> [AIM OF THE TASK]
The lines from the top of the records below through the one containing "Viewport: 353px width, 387px height." are to be transcribed exactly, and nothing else is to be added.

[Extracted records]
*** Begin section ***

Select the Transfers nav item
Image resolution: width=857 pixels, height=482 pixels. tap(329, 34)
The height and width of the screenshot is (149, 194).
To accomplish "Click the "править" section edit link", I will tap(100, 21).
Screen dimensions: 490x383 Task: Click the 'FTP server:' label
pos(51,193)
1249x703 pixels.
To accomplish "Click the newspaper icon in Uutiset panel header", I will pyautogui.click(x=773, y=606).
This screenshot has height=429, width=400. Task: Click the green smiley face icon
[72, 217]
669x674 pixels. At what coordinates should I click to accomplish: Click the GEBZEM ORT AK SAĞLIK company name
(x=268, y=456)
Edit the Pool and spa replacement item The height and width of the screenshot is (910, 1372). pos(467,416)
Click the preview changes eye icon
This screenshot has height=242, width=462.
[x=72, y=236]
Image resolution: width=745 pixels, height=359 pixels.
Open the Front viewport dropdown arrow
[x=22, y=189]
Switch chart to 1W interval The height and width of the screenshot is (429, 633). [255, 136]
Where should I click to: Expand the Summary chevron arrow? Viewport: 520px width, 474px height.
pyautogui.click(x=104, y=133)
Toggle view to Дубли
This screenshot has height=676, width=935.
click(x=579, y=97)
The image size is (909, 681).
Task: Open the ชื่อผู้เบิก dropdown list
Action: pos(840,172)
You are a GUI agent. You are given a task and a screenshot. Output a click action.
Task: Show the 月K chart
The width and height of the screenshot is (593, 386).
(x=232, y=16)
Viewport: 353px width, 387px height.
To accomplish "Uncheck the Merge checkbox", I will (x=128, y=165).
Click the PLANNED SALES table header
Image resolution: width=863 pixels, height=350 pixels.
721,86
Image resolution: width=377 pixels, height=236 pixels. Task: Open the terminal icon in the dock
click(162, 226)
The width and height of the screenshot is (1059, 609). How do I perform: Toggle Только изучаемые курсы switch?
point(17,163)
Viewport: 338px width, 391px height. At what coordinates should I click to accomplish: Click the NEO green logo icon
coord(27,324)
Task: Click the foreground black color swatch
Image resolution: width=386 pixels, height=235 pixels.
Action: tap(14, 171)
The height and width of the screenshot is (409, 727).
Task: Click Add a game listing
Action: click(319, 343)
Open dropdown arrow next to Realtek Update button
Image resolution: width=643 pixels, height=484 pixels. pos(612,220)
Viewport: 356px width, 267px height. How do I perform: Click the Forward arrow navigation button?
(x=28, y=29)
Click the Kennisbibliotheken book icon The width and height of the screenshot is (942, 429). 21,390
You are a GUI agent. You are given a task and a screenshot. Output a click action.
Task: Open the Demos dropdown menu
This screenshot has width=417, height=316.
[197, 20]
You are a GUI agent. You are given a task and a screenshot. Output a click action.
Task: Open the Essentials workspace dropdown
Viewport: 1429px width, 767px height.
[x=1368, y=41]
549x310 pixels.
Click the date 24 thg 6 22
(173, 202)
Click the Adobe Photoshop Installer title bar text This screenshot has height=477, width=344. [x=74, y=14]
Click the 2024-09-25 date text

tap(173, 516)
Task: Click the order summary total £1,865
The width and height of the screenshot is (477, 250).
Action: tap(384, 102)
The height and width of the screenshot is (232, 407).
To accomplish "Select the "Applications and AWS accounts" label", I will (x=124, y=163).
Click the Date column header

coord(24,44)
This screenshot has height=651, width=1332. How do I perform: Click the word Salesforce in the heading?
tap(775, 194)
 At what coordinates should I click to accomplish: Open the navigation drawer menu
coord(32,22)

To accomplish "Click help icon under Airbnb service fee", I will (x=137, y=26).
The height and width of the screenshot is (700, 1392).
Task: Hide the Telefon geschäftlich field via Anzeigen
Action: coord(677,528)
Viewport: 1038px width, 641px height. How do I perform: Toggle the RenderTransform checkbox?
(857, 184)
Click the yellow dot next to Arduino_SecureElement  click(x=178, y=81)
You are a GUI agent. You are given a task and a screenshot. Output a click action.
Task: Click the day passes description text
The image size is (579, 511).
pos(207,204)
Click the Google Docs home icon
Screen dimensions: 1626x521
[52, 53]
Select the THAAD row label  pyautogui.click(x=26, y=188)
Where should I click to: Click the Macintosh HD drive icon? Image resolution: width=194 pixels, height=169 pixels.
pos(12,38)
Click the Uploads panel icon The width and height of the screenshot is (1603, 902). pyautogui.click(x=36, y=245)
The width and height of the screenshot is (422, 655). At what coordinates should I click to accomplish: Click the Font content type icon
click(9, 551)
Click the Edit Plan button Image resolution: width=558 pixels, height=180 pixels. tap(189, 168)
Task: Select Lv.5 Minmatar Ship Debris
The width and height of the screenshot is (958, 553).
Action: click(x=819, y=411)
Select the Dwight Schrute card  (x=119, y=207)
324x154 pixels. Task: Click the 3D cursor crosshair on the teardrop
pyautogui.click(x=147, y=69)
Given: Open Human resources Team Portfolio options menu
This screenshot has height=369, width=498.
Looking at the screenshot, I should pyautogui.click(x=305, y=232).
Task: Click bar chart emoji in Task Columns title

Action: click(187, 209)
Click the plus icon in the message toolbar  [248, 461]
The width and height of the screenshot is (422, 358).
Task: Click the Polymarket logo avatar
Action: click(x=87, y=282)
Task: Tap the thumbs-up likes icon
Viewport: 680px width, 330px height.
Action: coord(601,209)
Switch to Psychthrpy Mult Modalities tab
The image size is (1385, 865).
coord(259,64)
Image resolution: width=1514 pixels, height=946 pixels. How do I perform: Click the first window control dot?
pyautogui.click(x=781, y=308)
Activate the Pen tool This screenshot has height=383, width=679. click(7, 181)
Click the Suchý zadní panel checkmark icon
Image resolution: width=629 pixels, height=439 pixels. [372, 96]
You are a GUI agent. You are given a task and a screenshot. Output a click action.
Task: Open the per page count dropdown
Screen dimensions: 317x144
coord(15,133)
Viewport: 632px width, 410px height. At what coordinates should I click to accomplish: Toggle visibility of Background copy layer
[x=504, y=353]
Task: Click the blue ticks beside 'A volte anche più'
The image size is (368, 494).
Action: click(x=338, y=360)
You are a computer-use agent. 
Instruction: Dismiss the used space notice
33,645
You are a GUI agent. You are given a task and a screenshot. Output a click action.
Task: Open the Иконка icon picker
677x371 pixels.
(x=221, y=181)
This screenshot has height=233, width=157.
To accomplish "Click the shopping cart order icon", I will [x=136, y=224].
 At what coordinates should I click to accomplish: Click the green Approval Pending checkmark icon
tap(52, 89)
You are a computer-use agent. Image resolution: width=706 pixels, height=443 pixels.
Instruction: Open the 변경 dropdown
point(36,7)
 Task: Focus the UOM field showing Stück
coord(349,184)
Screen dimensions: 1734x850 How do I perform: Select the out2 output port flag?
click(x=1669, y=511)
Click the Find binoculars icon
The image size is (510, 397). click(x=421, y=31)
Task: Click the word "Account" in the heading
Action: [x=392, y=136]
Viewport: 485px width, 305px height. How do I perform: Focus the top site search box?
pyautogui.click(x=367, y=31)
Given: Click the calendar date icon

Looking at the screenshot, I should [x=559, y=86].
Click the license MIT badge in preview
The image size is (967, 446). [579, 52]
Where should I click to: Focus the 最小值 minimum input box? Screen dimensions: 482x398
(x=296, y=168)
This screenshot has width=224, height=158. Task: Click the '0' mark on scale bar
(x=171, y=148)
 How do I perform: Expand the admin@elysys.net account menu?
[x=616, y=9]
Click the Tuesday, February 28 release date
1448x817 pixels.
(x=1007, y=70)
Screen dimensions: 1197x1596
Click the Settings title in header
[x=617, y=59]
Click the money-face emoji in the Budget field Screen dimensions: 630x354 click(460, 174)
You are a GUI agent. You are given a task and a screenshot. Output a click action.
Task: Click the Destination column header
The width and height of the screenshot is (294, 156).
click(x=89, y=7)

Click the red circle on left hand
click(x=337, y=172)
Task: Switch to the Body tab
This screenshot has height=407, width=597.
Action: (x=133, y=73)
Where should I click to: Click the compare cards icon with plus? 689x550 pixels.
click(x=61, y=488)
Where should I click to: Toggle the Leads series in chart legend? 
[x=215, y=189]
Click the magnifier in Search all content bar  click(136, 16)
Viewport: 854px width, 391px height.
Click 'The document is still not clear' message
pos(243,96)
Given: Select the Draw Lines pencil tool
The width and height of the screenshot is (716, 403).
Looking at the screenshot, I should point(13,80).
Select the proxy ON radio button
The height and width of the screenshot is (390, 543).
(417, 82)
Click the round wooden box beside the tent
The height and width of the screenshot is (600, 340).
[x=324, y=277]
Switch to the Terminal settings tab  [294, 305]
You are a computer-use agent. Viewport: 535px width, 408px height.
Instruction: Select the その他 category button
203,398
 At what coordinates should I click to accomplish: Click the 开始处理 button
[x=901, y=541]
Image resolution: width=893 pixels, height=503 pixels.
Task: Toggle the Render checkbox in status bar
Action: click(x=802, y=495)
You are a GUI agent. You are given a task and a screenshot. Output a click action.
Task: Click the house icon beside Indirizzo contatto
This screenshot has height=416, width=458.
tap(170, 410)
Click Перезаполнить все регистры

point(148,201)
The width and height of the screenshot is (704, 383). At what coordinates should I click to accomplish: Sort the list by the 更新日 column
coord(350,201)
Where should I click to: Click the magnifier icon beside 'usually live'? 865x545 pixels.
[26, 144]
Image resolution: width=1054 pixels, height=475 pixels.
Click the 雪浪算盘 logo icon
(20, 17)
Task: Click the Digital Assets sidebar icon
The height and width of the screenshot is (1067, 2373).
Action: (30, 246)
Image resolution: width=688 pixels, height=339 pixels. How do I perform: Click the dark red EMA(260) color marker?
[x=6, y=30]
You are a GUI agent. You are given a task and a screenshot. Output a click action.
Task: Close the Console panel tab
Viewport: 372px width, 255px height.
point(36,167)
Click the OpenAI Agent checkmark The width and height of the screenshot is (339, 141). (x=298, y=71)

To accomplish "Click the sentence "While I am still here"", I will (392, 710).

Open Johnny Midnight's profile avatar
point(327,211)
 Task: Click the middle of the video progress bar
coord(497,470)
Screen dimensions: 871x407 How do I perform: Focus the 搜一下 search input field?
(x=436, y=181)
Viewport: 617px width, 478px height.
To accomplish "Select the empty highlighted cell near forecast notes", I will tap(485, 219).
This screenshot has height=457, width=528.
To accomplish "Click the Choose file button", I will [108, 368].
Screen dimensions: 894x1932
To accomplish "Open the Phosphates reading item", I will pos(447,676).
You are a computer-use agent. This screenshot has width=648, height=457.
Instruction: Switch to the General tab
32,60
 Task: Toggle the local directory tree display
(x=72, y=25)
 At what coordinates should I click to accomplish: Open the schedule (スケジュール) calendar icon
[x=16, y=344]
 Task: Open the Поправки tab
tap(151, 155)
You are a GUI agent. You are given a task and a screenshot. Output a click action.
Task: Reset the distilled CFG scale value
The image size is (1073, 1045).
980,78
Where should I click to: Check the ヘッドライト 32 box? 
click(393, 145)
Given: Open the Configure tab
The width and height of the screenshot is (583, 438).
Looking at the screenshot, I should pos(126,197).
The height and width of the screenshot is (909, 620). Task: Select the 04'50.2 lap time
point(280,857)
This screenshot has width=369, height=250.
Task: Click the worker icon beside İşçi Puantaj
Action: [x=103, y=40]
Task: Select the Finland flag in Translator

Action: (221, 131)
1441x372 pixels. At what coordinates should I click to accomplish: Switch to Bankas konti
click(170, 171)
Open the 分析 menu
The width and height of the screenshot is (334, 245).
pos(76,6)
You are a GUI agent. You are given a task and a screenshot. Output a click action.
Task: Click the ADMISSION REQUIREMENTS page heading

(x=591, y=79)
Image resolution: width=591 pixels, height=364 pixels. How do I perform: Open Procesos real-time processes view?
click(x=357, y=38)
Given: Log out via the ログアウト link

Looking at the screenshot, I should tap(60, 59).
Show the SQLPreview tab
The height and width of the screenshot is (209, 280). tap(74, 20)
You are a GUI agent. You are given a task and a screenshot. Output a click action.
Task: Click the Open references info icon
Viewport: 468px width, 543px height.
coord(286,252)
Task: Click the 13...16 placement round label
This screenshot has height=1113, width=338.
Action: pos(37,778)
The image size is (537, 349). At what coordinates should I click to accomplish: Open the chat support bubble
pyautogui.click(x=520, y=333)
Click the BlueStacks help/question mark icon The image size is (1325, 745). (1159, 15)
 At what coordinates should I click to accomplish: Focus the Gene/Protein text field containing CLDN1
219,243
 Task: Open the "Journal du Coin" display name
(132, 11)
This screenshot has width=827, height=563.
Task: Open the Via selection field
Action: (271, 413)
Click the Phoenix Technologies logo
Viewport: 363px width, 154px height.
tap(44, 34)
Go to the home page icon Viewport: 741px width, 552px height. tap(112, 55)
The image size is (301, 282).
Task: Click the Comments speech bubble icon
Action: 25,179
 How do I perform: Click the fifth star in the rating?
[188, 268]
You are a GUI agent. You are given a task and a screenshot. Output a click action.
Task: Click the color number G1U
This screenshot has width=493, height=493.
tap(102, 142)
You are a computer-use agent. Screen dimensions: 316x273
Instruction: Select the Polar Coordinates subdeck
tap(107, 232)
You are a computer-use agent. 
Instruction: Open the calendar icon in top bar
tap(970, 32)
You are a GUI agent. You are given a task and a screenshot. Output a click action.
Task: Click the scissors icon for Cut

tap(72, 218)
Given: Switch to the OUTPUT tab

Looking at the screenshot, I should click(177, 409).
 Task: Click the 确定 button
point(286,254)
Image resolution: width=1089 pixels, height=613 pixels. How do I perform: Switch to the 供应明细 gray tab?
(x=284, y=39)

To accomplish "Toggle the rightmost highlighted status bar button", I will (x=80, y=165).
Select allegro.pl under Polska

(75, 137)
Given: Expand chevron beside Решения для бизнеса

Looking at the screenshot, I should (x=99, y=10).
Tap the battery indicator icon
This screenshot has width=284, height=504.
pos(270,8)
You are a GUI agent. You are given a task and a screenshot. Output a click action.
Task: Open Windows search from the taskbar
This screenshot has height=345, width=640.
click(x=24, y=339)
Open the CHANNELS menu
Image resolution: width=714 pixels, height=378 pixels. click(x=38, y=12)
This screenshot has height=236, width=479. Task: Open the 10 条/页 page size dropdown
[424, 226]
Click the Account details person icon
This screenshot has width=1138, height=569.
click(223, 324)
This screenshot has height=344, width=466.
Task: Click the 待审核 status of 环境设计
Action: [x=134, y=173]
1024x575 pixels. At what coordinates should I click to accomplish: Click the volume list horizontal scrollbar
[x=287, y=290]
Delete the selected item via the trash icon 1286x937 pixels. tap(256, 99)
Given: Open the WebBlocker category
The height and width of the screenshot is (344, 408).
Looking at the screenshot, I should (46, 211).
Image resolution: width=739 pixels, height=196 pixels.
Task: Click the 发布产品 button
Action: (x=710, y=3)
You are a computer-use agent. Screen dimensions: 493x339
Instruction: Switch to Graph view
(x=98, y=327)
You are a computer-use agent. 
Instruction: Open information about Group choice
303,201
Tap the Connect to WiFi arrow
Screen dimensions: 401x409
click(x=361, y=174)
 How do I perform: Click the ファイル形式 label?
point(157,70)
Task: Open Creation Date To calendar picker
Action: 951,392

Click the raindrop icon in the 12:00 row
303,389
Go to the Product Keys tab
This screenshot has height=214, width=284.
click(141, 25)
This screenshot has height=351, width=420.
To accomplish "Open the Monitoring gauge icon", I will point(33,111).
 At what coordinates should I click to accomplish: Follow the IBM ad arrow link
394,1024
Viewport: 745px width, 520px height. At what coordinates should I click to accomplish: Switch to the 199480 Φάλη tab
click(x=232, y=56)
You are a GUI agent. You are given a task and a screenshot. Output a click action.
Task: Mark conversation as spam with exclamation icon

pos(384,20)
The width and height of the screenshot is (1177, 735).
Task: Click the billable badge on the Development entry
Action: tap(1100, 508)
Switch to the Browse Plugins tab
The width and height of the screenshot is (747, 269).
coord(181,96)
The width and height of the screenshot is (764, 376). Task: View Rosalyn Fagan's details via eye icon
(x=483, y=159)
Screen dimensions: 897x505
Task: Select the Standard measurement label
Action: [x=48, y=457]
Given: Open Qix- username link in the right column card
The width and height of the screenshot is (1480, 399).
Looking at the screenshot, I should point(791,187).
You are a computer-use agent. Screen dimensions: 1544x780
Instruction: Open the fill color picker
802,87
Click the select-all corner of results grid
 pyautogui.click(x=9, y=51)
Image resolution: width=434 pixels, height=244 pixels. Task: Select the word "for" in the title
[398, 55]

*** End section ***

> [EXERCISE RESULT]
Select the Transfers nav item
Image resolution: width=857 pixels, height=482 pixels. tap(329, 34)
The height and width of the screenshot is (149, 194).
To accomplish "Click the "править" section edit link", I will tap(100, 21).
Screen dimensions: 490x383 Task: Click the 'FTP server:' label
pos(51,193)
1249x703 pixels.
To accomplish "Click the newspaper icon in Uutiset panel header", I will pyautogui.click(x=773, y=606).
This screenshot has height=429, width=400. Task: Click the green smiley face icon
[72, 217]
669x674 pixels. At what coordinates should I click to accomplish: Click the GEBZEM ORT AK SAĞLIK company name
(x=268, y=456)
Edit the Pool and spa replacement item The height and width of the screenshot is (910, 1372). pos(467,416)
Click the preview changes eye icon
This screenshot has height=242, width=462.
[x=72, y=236]
Image resolution: width=745 pixels, height=359 pixels.
Open the Front viewport dropdown arrow
[x=22, y=189]
Switch chart to 1W interval The height and width of the screenshot is (429, 633). [255, 136]
Where should I click to: Expand the Summary chevron arrow? Viewport: 520px width, 474px height.
pyautogui.click(x=104, y=133)
Toggle view to Дубли
This screenshot has height=676, width=935.
click(x=579, y=97)
The image size is (909, 681).
Task: Open the ชื่อผู้เบิก dropdown list
Action: pos(840,172)
You are a GUI agent. You are given a task and a screenshot. Output a click action.
Task: Show the 月K chart
The width and height of the screenshot is (593, 386).
(x=232, y=16)
Viewport: 353px width, 387px height.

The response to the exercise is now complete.